Report each line of the records below that uses the word "computer".

INFORMATION SUPPLIED: Begin

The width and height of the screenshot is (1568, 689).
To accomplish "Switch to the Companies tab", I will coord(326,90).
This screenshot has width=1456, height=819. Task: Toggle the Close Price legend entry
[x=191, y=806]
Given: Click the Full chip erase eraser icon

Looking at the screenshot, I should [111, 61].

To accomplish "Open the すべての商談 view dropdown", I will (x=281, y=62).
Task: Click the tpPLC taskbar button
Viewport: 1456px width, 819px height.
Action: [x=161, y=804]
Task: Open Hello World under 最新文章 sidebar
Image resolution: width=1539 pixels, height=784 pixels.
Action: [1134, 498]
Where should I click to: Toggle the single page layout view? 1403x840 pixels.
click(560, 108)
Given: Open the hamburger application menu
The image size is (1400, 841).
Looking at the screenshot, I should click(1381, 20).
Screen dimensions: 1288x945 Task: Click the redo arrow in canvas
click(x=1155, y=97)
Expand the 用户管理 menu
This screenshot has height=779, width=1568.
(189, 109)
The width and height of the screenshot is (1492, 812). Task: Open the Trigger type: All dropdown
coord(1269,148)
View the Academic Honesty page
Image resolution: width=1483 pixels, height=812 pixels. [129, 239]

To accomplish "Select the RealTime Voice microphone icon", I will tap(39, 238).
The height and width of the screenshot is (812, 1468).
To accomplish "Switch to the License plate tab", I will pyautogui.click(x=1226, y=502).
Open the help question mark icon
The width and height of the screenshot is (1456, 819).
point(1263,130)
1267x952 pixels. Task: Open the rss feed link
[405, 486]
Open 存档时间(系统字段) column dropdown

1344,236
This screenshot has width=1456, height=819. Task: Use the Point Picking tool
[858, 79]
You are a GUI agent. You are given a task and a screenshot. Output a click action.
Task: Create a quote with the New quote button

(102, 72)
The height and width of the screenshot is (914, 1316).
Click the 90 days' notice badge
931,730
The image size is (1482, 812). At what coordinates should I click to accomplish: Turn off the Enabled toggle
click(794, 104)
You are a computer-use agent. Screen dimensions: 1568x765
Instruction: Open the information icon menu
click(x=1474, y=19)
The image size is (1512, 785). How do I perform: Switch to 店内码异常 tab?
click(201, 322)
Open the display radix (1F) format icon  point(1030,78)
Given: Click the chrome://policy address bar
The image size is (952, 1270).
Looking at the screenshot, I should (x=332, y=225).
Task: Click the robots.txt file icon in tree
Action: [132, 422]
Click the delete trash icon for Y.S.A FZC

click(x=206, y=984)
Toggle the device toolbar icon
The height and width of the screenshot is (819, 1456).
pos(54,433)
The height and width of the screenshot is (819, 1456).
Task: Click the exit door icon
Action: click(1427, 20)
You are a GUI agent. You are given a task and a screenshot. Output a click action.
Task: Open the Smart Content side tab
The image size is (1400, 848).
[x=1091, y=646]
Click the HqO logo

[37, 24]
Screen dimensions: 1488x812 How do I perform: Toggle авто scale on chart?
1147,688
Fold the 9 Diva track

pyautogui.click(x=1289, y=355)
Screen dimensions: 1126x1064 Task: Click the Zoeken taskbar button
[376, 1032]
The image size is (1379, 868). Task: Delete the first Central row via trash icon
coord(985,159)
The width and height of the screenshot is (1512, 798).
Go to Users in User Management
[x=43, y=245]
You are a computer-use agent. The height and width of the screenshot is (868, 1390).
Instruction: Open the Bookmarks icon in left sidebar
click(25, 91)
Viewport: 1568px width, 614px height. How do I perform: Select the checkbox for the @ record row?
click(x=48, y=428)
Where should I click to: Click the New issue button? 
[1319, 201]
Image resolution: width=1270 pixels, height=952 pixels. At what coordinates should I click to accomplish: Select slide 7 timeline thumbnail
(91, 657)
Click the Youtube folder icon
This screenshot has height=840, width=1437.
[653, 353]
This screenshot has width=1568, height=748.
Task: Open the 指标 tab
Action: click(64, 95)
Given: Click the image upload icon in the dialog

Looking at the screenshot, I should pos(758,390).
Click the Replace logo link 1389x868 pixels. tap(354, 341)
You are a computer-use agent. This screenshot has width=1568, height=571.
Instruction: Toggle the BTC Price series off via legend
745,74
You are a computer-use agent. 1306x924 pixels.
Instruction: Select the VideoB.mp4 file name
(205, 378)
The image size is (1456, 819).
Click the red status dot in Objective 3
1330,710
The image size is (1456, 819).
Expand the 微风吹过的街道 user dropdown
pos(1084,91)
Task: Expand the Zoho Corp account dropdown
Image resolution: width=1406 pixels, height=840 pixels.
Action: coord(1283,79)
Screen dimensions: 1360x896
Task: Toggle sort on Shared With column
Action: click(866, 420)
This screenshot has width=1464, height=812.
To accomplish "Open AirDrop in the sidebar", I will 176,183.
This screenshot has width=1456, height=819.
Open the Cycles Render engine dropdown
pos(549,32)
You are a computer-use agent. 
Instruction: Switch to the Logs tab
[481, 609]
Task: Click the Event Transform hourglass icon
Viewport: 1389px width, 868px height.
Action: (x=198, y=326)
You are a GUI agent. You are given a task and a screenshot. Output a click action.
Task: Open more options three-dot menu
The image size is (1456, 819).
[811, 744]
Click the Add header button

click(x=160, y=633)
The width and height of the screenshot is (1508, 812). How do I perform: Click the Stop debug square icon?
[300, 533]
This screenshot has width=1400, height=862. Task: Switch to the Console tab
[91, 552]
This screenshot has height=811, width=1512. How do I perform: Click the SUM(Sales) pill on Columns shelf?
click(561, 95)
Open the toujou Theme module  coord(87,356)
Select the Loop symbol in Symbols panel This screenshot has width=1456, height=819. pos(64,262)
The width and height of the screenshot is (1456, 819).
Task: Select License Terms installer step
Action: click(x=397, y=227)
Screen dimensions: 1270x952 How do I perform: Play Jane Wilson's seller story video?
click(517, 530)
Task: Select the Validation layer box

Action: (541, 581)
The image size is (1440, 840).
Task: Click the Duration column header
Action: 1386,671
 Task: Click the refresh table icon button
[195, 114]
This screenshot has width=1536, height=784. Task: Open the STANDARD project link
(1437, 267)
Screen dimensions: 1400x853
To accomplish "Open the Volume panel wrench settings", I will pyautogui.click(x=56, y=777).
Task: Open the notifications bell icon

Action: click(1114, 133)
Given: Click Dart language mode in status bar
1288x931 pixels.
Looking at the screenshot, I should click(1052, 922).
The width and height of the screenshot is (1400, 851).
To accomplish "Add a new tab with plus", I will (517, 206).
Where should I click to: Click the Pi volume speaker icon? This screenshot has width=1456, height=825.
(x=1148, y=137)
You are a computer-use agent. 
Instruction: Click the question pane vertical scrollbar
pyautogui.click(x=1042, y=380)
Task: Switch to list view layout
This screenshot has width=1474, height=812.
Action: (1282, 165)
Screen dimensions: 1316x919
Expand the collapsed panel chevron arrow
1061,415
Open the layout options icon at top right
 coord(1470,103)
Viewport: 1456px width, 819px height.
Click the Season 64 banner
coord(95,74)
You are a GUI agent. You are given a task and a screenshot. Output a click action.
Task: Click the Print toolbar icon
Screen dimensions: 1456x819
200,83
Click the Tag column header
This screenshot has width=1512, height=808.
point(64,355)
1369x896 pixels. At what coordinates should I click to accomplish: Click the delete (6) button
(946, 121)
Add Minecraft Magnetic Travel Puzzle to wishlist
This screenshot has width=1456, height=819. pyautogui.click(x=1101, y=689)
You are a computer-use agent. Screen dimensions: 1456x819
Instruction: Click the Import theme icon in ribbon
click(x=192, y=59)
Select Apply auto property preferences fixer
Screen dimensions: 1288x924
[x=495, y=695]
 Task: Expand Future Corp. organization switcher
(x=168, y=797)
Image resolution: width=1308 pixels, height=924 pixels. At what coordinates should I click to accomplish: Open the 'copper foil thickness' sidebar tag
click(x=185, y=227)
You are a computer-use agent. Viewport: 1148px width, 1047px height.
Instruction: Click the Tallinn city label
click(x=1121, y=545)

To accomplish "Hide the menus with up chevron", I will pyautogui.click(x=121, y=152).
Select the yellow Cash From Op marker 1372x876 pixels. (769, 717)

INFORMATION SUPPLIED: End

**ANSWER TO THE PROBLEM**
You are a computer-use agent. Screen dimensions: 1568x765
You are a computer-use agent. The height and width of the screenshot is (868, 1390).
You are a computer-use agent. This screenshot has width=1568, height=571.
You are a computer-use agent. 1306x924 pixels.
You are a computer-use agent. 
You are a computer-use agent. 
You are a computer-use agent. Screen dimensions: 1456x819
You are a computer-use agent. Viewport: 1148px width, 1047px height.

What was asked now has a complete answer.